Brookhaven Supervisor Ed Romaine and the rest of the Town Board think they could accomplish all of those objectives through a proposed program they’re calling “Vacant to Vets.”

The idea is to facilitate the rehabilitation of so-called zombie homes, then sell those properties to mortgageable candidates at below-market rates.

To get rolling, the town is appealing for $10 million in seed money from the state attorney general’s office to start a revolving fund to help push the program along.

Romaine says that money would come from “the hundreds of millions of dollars in fines” forfeited by lenders in relation to the housing crisis.

“If we can have a small amount of that money, we will start redeeming these houses that have been vacant and empty,” Romaine said from outside such a vacant home at 3 Pine Street in Port Jefferson Station. “They’re a little bit of an eyesore, but not ready to be torn down.

“And they could be turned into affordable housing.”

The not-for-profit Long Island Housing Partnership would help manage the program, and members of the Long Island Builders Institute, a builders’ association, would do the construction.

This summer, the attorney general’s office announced that municipalities across the state would be getting grants to combat zombie homes in various forms, according to Newsday.

Brookhaven Town was slated to get $350,00o of $3.1 million being dispersed across the island, the report reads.

Zombie home is a term for a house on a property abandoned by their owners — whether the owners died, or picked up and left — but never went through the foreclosure process.

Vacant houses have plagued Long Island neighborhoods since the housing bubble burst, with Brookhaven greatly impacted.

Romaine said there are over 2,000 such houses in Brookhaven alone. Some 150 have already been destroyed by the town.

“We have a lot of homes like this in the Town of Brookhaven and we need to do something with them” before they do need to be demolished, said Councilwoman Valerie Cartright, who lives just a few blocks from the vacant home at 3 Pine Street.

“This is a partnership that is a step in the right direction,” she continued, “and we’re going to continue moving forward to rehab these homes because first-time homebuyers and veterans need them.”

Under the proposal, the town government would purchase zombie home properties using the money from the AG’s office, contract with the Housing Partnership, which would then contract with the builders’ group to fix the homes.

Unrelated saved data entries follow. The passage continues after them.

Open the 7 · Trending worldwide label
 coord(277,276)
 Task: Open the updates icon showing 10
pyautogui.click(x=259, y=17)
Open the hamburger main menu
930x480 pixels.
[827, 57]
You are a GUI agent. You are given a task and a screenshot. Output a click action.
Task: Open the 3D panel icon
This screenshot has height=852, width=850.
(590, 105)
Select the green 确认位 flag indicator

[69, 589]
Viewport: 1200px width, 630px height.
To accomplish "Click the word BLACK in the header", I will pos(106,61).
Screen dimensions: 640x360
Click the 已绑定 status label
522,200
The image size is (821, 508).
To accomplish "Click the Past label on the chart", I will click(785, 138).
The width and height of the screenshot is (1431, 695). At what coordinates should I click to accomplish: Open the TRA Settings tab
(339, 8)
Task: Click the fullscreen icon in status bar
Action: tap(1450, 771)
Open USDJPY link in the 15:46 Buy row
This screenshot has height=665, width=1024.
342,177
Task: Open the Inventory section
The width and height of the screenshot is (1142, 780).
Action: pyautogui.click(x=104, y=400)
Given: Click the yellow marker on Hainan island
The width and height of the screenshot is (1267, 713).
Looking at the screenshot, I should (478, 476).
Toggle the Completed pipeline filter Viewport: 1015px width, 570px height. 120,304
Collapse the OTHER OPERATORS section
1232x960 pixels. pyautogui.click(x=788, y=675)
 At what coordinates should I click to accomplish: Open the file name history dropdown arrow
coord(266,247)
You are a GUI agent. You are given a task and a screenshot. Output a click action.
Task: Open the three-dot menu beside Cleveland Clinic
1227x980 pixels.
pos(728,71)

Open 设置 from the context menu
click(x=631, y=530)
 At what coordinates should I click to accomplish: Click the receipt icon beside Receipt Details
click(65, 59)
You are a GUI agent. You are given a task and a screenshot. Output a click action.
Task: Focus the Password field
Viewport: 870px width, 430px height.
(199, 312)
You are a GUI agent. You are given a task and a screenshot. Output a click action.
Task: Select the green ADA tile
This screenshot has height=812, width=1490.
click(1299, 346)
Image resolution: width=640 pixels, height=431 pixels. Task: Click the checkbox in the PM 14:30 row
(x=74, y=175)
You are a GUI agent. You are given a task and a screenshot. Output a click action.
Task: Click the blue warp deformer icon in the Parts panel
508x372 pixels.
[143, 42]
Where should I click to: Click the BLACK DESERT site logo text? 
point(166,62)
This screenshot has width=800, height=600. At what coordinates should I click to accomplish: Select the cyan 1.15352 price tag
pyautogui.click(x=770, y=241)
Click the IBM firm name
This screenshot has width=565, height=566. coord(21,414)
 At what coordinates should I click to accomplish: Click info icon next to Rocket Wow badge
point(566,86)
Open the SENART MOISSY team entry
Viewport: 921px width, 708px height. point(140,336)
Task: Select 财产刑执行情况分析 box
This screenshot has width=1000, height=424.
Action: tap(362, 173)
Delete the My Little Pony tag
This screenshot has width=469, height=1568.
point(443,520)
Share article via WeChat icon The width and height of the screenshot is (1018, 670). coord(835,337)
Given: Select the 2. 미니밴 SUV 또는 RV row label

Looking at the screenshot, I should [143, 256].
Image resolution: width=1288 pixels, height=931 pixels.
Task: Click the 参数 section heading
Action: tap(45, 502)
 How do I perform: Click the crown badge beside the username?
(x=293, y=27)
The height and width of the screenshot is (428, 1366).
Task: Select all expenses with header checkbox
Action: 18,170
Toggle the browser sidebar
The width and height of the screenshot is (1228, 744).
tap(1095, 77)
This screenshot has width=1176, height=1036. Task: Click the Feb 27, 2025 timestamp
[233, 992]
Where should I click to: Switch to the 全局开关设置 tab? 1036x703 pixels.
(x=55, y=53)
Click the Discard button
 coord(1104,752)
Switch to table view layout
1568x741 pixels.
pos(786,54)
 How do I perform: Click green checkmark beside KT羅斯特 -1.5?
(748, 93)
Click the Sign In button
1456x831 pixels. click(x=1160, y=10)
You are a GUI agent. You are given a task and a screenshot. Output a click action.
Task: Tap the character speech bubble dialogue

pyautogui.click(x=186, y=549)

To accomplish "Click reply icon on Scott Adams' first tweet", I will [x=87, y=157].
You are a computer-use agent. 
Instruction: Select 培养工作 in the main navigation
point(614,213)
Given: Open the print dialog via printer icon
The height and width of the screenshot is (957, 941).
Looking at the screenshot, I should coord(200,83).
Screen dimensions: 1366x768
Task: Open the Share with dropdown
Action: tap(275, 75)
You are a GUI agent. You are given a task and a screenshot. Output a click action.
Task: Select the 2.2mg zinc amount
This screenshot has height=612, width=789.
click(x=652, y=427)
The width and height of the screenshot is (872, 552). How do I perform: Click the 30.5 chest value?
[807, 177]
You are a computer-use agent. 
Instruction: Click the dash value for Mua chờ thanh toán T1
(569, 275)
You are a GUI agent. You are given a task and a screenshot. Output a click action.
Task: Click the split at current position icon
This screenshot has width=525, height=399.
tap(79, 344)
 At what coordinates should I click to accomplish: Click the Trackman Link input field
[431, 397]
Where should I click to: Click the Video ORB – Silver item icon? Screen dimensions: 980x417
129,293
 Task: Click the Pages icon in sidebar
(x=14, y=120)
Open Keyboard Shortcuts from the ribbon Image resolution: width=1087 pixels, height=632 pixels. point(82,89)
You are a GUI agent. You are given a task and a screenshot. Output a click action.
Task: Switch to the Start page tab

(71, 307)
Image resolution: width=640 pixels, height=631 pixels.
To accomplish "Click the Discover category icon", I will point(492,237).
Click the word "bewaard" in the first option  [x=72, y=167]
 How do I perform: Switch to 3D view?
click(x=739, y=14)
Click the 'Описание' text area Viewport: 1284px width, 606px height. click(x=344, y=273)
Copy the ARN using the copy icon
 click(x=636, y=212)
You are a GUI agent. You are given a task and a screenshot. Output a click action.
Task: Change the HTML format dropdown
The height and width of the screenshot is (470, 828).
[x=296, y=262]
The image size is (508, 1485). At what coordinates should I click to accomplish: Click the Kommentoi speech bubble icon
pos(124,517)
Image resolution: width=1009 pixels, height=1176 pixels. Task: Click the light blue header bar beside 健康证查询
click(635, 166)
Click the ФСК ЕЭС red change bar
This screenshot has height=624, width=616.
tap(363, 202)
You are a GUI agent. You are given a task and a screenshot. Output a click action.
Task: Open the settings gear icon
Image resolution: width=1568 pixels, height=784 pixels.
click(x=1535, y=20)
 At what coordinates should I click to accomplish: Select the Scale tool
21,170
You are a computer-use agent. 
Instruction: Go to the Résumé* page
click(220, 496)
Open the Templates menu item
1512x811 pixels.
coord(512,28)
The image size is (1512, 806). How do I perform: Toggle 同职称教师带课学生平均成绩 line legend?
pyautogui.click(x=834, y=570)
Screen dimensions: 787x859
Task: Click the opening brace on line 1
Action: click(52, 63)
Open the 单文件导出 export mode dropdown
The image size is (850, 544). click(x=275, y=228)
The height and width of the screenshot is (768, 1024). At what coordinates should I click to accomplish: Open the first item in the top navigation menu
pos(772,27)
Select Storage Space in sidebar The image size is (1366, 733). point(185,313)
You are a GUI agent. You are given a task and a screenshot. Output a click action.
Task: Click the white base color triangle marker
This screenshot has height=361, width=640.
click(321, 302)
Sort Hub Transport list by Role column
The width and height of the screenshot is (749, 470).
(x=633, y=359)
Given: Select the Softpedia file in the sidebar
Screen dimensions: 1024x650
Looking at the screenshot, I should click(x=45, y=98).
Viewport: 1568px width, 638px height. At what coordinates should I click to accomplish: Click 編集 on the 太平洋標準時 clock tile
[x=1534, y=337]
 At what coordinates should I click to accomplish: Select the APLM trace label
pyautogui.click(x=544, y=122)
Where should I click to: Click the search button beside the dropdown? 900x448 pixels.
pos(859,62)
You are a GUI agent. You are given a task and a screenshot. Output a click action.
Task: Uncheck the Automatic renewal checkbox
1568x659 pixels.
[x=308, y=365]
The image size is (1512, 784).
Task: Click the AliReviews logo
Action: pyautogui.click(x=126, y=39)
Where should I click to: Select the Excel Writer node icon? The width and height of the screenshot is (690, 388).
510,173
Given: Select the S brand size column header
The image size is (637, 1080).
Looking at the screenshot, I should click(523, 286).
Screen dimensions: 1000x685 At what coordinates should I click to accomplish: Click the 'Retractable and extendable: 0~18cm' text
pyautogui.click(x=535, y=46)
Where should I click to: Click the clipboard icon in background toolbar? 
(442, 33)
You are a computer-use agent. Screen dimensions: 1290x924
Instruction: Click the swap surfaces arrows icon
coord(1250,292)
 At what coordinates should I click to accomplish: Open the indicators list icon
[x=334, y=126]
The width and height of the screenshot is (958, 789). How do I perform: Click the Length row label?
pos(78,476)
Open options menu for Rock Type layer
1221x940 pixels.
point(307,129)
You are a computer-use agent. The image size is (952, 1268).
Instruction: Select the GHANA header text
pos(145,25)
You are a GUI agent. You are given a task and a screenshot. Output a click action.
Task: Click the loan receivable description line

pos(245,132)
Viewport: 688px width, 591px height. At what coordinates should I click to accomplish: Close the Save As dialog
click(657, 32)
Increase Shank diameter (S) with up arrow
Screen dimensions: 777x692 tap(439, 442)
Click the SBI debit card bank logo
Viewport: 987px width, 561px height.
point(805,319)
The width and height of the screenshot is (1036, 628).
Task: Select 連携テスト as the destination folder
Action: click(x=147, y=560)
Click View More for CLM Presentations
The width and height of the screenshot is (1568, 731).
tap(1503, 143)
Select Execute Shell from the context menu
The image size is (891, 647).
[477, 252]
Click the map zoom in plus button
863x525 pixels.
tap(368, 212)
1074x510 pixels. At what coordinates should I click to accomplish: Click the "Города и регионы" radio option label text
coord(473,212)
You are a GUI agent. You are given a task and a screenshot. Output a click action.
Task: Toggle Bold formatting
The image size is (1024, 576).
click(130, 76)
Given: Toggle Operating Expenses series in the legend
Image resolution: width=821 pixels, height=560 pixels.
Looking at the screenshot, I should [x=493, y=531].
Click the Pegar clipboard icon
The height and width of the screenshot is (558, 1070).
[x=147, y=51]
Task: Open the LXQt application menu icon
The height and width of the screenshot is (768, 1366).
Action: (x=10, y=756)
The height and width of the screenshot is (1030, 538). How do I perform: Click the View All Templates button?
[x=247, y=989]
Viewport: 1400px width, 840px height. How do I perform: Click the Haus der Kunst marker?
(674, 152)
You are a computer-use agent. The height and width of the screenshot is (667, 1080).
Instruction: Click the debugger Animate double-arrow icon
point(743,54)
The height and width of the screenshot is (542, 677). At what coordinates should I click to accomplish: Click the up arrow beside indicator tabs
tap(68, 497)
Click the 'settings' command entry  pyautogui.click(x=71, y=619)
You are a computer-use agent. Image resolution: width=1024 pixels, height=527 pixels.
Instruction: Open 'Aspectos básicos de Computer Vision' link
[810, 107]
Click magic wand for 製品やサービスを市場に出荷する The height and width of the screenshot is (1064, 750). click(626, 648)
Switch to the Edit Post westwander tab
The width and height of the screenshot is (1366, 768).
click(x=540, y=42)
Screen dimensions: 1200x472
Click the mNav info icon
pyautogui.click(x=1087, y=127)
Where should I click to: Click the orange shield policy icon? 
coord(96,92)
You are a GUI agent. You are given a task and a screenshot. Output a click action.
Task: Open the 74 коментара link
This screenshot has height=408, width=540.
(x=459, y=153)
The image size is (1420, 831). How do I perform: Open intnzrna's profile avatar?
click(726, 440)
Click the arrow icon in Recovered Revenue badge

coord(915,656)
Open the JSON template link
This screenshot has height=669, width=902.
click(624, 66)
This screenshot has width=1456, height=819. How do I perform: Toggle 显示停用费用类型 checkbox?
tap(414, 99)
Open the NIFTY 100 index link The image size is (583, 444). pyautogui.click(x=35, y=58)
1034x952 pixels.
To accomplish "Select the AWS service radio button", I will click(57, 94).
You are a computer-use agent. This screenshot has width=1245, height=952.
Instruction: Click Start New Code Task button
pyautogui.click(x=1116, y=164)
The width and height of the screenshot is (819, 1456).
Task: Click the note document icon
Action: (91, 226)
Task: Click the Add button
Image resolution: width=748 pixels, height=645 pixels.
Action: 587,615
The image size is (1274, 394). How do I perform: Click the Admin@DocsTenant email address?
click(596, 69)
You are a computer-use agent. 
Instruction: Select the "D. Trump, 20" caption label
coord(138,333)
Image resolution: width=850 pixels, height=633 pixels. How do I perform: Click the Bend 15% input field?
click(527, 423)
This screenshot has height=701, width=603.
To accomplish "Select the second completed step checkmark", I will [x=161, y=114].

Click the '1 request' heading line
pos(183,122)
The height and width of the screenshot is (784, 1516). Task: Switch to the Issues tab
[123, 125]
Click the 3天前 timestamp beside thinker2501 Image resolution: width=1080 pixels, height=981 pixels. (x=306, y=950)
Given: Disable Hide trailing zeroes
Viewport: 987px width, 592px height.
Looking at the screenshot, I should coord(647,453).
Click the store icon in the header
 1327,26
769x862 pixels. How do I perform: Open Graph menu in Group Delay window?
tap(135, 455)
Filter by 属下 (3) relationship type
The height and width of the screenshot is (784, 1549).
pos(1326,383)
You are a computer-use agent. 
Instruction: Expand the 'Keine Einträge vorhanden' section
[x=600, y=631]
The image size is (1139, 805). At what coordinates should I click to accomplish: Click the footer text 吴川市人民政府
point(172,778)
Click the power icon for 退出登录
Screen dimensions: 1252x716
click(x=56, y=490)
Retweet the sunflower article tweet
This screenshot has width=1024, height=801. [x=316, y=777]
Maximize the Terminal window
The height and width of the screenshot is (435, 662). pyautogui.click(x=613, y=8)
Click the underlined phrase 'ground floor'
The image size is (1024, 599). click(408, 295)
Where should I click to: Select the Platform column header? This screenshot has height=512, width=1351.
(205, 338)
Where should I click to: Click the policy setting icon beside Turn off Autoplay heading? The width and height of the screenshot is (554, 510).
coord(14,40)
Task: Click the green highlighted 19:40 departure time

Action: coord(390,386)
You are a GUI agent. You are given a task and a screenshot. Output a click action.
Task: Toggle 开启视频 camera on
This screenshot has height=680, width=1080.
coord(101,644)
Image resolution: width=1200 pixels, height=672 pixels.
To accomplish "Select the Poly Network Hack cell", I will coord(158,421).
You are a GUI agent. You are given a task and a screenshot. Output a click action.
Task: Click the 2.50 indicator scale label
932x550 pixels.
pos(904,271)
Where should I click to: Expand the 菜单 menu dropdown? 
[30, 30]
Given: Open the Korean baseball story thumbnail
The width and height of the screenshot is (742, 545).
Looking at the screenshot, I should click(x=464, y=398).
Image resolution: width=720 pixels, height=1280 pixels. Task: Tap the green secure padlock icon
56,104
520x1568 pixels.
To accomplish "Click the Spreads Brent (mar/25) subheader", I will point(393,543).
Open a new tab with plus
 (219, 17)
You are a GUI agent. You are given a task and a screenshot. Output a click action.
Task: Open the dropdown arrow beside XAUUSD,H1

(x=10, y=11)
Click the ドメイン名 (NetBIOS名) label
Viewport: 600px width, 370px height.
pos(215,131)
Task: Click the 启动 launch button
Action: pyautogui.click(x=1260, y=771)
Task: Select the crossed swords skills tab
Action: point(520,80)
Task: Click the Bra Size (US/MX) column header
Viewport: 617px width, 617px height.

They would then be sold and transferred to an eligible candidate.

Any revenues generated would stay within the revolving fund, Romaine said.

The supervisor said if the AG’s office rejects the appeal or is unresponsive, the town would then appeal to the governor’s office, contending a program such as Vacant to Vets is an ideal way to reclaim neighborhoods that were hurt by the housing crisis. And one that could be replicated elsewhere in the state.

“The banks helped create this mess, the attorney general found them liable; he issued hundreds of millions of dollars in fines. And we feel that fine money should be put back into the neighborhoods that the banks inflicted pain on,” Romaine said.

Top: Ed Romaine (at podium) is joined by other town officials and supporters of the proposed Vacant to Vets project to rehabilitate ‘zombie’ homes in town. (Michael White)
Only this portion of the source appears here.